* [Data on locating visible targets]
****************
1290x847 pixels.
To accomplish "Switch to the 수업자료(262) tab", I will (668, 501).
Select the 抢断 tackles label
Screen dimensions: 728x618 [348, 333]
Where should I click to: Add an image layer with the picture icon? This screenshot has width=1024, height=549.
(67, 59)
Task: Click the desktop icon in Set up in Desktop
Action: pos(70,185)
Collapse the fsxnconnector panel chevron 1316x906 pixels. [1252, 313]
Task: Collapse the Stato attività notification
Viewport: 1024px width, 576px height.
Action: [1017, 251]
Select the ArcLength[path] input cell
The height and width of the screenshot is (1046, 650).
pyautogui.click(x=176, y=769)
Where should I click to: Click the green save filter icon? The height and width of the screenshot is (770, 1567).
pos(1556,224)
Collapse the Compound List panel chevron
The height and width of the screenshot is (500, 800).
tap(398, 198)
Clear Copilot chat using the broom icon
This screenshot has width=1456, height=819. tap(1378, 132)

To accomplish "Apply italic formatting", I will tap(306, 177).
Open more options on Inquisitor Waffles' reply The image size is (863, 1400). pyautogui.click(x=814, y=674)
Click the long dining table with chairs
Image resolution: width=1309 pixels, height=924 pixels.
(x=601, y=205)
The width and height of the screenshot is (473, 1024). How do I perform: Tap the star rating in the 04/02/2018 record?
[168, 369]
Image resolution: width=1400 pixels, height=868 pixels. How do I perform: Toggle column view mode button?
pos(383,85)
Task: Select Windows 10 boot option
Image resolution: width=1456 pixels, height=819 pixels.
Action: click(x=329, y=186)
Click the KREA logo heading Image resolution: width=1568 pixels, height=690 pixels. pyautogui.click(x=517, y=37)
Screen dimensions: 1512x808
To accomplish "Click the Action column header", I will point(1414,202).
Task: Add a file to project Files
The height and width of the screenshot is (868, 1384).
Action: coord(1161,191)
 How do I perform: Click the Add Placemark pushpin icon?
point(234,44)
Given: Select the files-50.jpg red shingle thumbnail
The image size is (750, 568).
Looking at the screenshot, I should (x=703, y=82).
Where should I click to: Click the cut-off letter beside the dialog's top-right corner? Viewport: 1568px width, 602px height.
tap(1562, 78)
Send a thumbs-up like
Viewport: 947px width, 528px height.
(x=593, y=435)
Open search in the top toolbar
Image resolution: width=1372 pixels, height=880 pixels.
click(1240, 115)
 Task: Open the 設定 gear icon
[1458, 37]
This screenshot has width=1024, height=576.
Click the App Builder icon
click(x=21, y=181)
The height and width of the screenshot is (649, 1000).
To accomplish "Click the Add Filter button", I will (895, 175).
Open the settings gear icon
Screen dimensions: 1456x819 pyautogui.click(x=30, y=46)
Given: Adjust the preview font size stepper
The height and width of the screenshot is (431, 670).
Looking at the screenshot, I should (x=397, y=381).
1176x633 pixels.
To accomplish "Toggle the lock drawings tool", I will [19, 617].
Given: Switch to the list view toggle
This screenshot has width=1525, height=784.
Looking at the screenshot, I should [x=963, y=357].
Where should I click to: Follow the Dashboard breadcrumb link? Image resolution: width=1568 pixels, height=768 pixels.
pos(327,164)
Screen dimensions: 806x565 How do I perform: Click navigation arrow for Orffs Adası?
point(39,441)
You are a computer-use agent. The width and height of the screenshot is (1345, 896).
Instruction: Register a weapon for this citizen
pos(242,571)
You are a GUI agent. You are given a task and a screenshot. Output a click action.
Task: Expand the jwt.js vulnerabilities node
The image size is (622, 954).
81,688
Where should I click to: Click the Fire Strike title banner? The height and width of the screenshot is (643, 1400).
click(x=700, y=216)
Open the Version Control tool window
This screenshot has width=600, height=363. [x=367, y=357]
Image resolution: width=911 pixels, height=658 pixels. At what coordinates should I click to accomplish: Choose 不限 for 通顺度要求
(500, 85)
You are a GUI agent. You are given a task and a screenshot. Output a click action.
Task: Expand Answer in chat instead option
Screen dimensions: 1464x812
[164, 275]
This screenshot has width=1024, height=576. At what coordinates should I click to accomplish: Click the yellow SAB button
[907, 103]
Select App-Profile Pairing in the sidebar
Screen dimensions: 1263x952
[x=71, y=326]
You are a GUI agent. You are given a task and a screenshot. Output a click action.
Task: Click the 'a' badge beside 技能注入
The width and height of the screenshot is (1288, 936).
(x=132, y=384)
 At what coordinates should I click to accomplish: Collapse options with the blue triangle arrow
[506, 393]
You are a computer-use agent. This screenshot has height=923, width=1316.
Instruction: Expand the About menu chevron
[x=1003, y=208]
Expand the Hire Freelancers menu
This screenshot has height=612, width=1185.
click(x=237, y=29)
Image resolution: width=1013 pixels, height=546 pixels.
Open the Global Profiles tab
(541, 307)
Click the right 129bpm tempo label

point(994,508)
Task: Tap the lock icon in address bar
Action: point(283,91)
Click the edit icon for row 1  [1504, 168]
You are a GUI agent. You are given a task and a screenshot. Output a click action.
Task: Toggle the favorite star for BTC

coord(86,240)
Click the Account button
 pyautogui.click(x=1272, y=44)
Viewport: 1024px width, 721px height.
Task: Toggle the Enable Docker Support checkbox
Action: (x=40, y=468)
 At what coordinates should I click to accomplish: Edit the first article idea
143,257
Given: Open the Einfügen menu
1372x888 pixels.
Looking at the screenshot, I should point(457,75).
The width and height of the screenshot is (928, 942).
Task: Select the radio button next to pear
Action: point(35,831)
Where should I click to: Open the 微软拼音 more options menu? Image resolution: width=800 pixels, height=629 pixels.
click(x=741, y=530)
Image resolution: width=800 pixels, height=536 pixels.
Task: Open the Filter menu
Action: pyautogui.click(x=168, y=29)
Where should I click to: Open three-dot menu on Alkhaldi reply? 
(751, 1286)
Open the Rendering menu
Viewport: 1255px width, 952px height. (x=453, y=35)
****************
* [WRITTEN INSTRUCTION]
Select each line of the records above that contains the string "column", and copy those lines.

* [OUTPUT OF THE TASK]
Image resolution: width=1400 pixels, height=868 pixels. How do I perform: Toggle column view mode button?
To accomplish "Click the Action column header", I will point(1414,202).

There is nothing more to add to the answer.